— TEXT EXCERPT —
Table 1 shows the detailed optical data of FIG. 1 of the 1st embodiment, wherein the curvature radius, thickness and the focal length are shown in millimeters (mm), and Surface numbers 0-21 represent the surfaces sequentially arranged from the object side to the image side. Table 2 shows the aspheric surface data of the 1st embodiment, wherein k represents the conic coefficient of the equation of the aspheric surface profiles, and A4-A20 represent the aspheric coefficients of each surface ranging from the 4th order to the 20th order. The tables presented below for each embodiment correspond to the schematic view and aberration curves of each embodiment, and term definitions of the tables are the same as those in Table 1 and Table 2 of the 1st embodiment. Therefore, an explanation in this regard will not be provided again.

2nd Embodiment

FIG. 3 is a schematic view of an imaging apparatus according to the 2nd embodiment of the present disclosure. FIG. 4 shows, in order from left to right, spherical aberration curves, astigmatic field curves and a distortion curve of the imaging apparatus of the 2nd embodiment. In FIG. 3, the imaging apparatus according to the 2nd embodiment includes a photographing optical lens assembly (its reference number is omitted) and an image sensor 296. The photographing optical lens assembly includes, in order from an object side to an image side along an optical path, an aperture stop 200, a first lens element 210, a second lens element 220, a stop 201, a third lens element 230, a fourth lens element 240, a fifth lens element 250, a sixth lens element 260, a seventh lens element 270, an eighth lens element 280, a filter 290 and an image surface 295, wherein the image sensor 296 is disposed on the image surface 295 of the photographing optical lens assembly. The photographing optical lens assembly includes eight lens elements (210, 220, 230, 240, 250, 260, 270, 280) without additional one or more lens elements inserted between the first lens element 210 and the eighth lens element 280.

The first lens element 210 with positive refractive power has an object-side surface 211 being convex in a paraxial region thereof and an image-side surface 212 being concave in a paraxial region thereof. The first lens element 210 is made of a plastic material, and has the object-side surface 211 and the image-side surface 212 being both aspheric.

Source data:
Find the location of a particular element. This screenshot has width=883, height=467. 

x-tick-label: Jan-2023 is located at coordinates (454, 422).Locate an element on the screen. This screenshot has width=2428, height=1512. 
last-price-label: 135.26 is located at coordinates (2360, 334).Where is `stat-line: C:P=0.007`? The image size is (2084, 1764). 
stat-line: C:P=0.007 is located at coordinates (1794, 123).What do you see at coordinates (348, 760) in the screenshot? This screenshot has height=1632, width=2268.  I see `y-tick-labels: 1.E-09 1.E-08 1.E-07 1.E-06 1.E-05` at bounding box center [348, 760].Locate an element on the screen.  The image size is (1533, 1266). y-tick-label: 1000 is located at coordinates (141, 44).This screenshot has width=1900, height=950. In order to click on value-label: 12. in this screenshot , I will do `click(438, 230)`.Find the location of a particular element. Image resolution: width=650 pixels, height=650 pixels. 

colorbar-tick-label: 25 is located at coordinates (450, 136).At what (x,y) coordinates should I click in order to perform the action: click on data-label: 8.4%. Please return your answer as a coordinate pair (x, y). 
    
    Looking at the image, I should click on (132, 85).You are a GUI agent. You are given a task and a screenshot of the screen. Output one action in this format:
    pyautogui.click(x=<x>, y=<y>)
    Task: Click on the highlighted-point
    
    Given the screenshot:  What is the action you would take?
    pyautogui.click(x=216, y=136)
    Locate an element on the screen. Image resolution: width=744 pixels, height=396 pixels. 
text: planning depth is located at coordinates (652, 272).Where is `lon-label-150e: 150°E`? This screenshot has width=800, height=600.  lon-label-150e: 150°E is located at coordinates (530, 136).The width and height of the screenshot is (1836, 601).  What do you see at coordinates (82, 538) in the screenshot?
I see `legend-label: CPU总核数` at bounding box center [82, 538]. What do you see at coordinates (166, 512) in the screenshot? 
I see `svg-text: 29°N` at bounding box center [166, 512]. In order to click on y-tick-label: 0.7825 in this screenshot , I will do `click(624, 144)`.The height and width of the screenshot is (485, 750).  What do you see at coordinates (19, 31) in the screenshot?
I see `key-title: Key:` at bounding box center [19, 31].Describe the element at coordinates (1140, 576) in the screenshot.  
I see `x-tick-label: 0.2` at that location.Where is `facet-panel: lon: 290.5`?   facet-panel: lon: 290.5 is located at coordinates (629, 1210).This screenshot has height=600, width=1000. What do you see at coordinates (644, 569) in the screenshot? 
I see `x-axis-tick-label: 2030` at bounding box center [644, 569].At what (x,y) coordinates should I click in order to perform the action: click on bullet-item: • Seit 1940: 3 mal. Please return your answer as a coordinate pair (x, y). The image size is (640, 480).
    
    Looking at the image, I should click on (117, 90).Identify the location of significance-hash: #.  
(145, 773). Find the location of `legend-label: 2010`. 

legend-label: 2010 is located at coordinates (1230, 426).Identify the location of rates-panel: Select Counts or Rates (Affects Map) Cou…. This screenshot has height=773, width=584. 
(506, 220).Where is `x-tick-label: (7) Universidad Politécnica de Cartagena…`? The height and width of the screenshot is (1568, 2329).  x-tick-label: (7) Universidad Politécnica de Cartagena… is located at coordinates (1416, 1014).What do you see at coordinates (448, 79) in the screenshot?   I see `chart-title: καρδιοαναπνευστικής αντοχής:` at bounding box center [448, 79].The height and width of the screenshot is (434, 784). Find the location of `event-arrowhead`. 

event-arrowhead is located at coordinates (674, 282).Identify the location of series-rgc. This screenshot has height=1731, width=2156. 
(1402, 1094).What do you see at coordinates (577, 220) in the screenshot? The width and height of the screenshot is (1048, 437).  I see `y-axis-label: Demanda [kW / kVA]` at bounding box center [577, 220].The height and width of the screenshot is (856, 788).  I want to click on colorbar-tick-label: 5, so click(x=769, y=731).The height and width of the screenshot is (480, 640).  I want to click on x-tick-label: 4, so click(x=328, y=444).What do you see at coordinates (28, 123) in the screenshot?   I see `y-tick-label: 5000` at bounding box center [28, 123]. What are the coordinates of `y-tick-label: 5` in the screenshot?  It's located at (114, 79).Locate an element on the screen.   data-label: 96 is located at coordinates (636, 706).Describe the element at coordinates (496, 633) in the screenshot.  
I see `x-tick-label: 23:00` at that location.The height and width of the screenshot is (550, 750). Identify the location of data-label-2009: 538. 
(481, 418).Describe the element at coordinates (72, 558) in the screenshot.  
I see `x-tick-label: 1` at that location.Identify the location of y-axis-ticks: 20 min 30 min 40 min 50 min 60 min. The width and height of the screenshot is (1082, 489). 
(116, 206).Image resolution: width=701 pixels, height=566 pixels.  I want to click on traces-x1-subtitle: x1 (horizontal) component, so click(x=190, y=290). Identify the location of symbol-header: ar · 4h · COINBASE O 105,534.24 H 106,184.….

— WORK TO COMPLETE —
a – Rewrite the lens patent excerpt from "The first lens element 210 with" to "being both aspheric.", substituting "negative refractive power" for "positive refractive power".
b – Answer these questions using the lens patent excerpt.
(i) In what unit are the curvature radius, thickness and focal length given in Table 1?
(ii) How many lens elements does the photographing optical lens assembly of the 2nd embodiment include?
(iii) What material is the first lens element 210 made of?
c – Write the next part of the lens patent excerpt, picking up after its final sentence.
Nothing in the source data is needed for this work.

— SOLVED TASKS —
a –
The first lens element 210 with negative refractive power has an object-side surface 211 being convex in a paraxial region thereof and an image-side surface 212 being concave in a paraxial region thereof. The first lens element 210 is made of a plastic material, and has the object-side surface 211 and the image-side surface 212 being both aspheric.

b –
(i) Millimeters (mm).
(ii) Eight.
(iii) A plastic material.

c –
The second lens element 220 with negative refractive power has an object-side surface 221 being convex in a paraxial region thereof and an image-side surface 222 being concave in a paraxial region thereof. The second lens element 220 is made of a plastic material, and has the object-side surface 221 and the image-side surface 222 being both aspheric. Furthermore, the object-side surface 221 of the second lens element 220 includes three inflection points in an off-axis region thereof, and the image-side surface 222 of the second lens element 220 includes an inflection point in an off-axis region thereof.

The third lens element 230 with positive refractive power has an object-side surface 231 being convex in a paraxial region thereof and an image-side surface 232 being concave in a paraxial region thereof. The third lens element 230 is made of a plastic material, and has the object-side surface 231 and the image-side surface 232 being both aspheric. Furthermore, the image-side surface 232 of the third lens element 230 includes two inflection points and two critical points in an off-axis region thereof.

The fourth lens element 240 with positive refractive power has an object-side surface 241 being concave in a paraxial region thereof and an image-side surface 242 being convex in a paraxial region thereof. The fourth lens element 240 is made of a plastic material, and has the object-side surface 241 and the image-side surface 242 being both aspheric. Furthermore, the object-side surface 241 of the fourth lens element 240 includes an inflection point in an off-axis region thereof, and the image-side surface 242 of the fourth lens element 240 includes an inflection point in an off-axis region thereof.

The fifth lens element 250 with negative refractive power has an object-side surface 251 being concave in a paraxial region thereof and an image-side surface 252 being convex in a paraxial region thereof. The fifth lens element 250 is made of a plastic material, and has the object-side surface 251 and the image-side surface 252 being both aspheric. Furthermore, the object-side surface 251 of the fifth lens element 250 includes two inflection points in an off-axis region thereof, and the image-side surface 252 of the fifth lens element 250 includes two inflection points in an off-axis region thereof.

The sixth lens element 260 with positive refractive power has an object-side surface 261 being convex in a paraxial region thereof and an image-side surface 262 being concave in a paraxial region thereof. The sixth lens element 260 is made of a plastic material, and has the object-side surface 261 and the image-side surface 262 being both aspheric. Furthermore, the object-side surface 261 of the sixth lens element 260 includes an inflection point and a critical point in an off-axis region thereof, and the image-side surface 262 of the sixth lens element 260 includes three inflection points and a critical point in an off-axis region thereof.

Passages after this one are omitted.